> **Activity**
Copy out every line in the entries below that includes "record".

[Start of Attachment]

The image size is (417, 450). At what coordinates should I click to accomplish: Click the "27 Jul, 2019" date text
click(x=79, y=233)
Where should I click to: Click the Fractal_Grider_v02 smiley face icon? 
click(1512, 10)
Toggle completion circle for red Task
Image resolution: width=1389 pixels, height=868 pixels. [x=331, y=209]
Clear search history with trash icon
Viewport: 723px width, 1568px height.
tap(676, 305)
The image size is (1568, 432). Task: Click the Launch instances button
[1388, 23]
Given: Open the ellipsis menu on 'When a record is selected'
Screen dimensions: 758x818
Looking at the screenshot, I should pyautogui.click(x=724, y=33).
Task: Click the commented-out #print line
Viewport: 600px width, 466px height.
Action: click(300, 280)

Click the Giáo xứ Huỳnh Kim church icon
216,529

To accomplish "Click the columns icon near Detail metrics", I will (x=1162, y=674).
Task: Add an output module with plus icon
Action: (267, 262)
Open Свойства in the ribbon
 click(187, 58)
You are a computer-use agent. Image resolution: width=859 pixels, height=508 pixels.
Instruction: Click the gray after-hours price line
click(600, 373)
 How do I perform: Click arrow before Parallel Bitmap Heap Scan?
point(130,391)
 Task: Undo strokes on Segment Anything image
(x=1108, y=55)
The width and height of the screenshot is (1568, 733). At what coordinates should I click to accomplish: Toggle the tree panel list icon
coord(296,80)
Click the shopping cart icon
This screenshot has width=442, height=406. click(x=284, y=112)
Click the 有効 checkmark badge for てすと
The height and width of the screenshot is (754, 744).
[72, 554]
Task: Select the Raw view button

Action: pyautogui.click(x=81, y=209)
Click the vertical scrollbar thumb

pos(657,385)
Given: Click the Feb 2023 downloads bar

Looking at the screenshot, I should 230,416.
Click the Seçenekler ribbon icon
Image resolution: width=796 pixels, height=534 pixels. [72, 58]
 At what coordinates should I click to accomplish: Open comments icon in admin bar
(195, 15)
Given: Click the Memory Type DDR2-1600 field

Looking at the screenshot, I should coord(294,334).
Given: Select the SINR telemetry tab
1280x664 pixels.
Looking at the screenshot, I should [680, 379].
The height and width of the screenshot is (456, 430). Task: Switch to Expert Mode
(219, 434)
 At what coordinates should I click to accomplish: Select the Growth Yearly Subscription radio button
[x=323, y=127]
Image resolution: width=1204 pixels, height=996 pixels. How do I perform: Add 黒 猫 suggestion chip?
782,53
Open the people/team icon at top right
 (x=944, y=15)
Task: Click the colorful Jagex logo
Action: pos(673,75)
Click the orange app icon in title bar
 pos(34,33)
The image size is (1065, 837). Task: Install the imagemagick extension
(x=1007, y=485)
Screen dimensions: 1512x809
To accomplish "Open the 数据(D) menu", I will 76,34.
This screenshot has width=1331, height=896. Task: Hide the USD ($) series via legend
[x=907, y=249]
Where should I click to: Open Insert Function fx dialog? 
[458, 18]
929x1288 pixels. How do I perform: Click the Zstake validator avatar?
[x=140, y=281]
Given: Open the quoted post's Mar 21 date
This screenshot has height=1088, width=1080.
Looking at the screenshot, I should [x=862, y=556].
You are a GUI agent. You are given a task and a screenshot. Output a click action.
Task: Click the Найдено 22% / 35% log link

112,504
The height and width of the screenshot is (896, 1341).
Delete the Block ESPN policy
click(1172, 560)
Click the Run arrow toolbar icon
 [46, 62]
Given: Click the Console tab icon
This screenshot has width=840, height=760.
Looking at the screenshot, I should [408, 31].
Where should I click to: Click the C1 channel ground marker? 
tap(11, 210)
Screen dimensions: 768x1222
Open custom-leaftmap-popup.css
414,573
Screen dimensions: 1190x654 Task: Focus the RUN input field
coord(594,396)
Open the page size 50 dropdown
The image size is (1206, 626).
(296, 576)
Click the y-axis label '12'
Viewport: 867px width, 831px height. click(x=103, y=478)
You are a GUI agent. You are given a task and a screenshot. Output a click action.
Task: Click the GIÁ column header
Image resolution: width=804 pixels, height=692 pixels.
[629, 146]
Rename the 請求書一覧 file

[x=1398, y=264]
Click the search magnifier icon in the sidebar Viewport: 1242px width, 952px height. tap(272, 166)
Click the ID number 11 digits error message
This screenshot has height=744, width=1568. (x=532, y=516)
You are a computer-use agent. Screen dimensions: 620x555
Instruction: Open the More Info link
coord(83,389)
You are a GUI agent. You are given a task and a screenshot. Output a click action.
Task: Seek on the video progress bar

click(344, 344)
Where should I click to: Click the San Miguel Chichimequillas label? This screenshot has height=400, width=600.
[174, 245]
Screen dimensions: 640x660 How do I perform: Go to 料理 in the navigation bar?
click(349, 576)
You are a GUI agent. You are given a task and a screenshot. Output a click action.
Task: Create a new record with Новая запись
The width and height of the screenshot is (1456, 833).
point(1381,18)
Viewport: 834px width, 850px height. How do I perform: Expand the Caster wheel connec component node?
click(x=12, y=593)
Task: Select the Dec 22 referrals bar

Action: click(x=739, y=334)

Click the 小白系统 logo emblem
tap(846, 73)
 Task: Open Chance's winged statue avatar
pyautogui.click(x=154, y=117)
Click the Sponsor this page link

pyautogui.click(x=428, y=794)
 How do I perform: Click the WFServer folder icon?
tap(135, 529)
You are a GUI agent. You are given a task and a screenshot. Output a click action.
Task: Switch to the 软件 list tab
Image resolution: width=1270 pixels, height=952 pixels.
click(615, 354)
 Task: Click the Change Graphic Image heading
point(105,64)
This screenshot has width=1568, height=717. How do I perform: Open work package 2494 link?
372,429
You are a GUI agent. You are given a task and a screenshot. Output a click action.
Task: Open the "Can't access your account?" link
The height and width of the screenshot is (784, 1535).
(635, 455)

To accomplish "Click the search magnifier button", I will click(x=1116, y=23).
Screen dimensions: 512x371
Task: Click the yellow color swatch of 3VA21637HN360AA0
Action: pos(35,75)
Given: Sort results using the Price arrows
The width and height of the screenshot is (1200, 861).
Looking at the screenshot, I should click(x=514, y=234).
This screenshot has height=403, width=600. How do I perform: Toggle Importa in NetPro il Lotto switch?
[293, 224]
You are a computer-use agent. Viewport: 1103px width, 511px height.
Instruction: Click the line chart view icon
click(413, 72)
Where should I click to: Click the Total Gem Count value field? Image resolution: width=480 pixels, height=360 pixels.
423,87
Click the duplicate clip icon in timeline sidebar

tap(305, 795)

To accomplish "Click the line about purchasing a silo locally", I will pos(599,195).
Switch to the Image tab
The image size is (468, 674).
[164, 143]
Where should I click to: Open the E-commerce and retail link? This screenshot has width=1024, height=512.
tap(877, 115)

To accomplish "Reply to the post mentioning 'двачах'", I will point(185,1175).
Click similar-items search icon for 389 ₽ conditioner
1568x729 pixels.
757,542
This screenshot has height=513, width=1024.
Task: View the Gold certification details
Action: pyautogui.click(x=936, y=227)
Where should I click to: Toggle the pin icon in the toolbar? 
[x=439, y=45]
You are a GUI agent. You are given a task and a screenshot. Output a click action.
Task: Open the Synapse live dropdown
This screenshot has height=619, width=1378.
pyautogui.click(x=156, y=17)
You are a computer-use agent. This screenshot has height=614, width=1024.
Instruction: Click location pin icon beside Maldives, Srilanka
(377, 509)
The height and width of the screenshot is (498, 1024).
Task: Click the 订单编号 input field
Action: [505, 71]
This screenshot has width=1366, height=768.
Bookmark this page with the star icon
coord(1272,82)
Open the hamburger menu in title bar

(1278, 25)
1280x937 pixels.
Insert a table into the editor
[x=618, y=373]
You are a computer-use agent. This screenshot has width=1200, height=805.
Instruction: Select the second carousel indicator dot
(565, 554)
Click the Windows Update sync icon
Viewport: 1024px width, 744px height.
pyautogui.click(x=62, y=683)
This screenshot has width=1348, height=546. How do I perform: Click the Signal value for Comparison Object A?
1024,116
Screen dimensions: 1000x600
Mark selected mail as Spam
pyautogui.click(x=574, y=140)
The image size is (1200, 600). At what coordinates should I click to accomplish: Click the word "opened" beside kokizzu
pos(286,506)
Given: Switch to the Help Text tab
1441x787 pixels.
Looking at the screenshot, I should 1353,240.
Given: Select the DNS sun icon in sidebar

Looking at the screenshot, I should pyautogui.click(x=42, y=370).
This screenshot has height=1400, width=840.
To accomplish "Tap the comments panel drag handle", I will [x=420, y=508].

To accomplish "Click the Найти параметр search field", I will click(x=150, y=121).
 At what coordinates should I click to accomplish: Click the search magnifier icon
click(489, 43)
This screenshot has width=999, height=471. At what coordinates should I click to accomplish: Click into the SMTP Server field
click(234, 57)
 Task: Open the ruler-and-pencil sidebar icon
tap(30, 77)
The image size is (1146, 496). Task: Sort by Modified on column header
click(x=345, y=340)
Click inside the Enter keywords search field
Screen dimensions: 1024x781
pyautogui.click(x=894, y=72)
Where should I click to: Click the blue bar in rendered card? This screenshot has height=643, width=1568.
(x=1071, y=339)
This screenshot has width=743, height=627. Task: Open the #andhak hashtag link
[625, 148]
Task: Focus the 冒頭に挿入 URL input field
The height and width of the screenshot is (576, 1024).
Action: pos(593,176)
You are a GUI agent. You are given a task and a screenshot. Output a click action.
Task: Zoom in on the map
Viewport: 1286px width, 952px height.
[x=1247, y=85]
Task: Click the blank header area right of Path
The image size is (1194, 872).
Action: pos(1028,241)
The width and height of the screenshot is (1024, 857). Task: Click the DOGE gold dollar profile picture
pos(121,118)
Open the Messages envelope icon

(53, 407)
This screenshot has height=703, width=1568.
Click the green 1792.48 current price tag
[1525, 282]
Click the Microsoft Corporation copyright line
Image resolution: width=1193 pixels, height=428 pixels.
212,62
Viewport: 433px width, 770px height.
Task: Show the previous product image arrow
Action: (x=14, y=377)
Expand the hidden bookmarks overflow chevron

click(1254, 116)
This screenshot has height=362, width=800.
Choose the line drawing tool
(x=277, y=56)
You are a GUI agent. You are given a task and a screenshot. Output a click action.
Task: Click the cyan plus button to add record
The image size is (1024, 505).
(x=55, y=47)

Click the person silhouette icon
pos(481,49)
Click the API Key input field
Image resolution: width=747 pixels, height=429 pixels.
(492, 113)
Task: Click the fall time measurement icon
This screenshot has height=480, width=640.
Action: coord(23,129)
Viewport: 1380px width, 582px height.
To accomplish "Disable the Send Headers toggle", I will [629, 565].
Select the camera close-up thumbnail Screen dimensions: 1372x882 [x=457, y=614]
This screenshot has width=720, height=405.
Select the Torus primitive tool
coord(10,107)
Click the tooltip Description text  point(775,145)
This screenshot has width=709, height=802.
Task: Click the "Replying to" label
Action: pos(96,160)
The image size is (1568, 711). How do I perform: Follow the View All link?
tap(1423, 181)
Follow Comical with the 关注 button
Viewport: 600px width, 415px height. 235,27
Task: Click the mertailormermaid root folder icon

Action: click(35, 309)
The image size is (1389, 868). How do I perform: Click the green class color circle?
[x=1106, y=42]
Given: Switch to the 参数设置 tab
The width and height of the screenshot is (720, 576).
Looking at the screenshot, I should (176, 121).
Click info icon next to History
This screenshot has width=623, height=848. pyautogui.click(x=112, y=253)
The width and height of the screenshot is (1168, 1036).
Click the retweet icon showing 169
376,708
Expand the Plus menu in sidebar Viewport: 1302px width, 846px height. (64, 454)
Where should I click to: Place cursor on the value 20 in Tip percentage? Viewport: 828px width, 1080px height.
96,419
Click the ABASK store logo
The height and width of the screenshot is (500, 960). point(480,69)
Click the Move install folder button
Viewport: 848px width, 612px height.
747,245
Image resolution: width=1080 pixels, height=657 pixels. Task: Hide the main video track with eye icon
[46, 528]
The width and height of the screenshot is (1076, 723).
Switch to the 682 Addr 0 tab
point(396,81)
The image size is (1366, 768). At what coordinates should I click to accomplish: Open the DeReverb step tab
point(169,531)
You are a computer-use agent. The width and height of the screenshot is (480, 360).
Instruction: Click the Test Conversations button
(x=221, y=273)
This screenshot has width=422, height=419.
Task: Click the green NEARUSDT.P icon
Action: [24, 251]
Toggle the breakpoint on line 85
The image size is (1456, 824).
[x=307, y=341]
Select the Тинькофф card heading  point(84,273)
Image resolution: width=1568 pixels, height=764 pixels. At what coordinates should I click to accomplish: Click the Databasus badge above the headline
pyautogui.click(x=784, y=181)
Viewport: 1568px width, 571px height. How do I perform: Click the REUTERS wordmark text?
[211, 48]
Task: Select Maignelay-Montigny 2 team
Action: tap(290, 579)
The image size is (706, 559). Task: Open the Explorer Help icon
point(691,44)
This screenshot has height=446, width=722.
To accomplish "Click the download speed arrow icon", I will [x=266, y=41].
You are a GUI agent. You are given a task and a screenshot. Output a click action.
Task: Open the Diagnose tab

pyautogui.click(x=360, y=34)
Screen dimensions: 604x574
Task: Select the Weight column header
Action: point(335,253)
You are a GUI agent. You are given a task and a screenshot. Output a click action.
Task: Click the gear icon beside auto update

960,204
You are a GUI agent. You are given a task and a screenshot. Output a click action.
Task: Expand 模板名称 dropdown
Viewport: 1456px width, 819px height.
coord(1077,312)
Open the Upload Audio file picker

[End of Attachment]

> **Worked solution**
Given: Open the ellipsis menu on 'When a record is selected'
Task: Create a new record with Новая запись
Task: Click the cyan plus button to add record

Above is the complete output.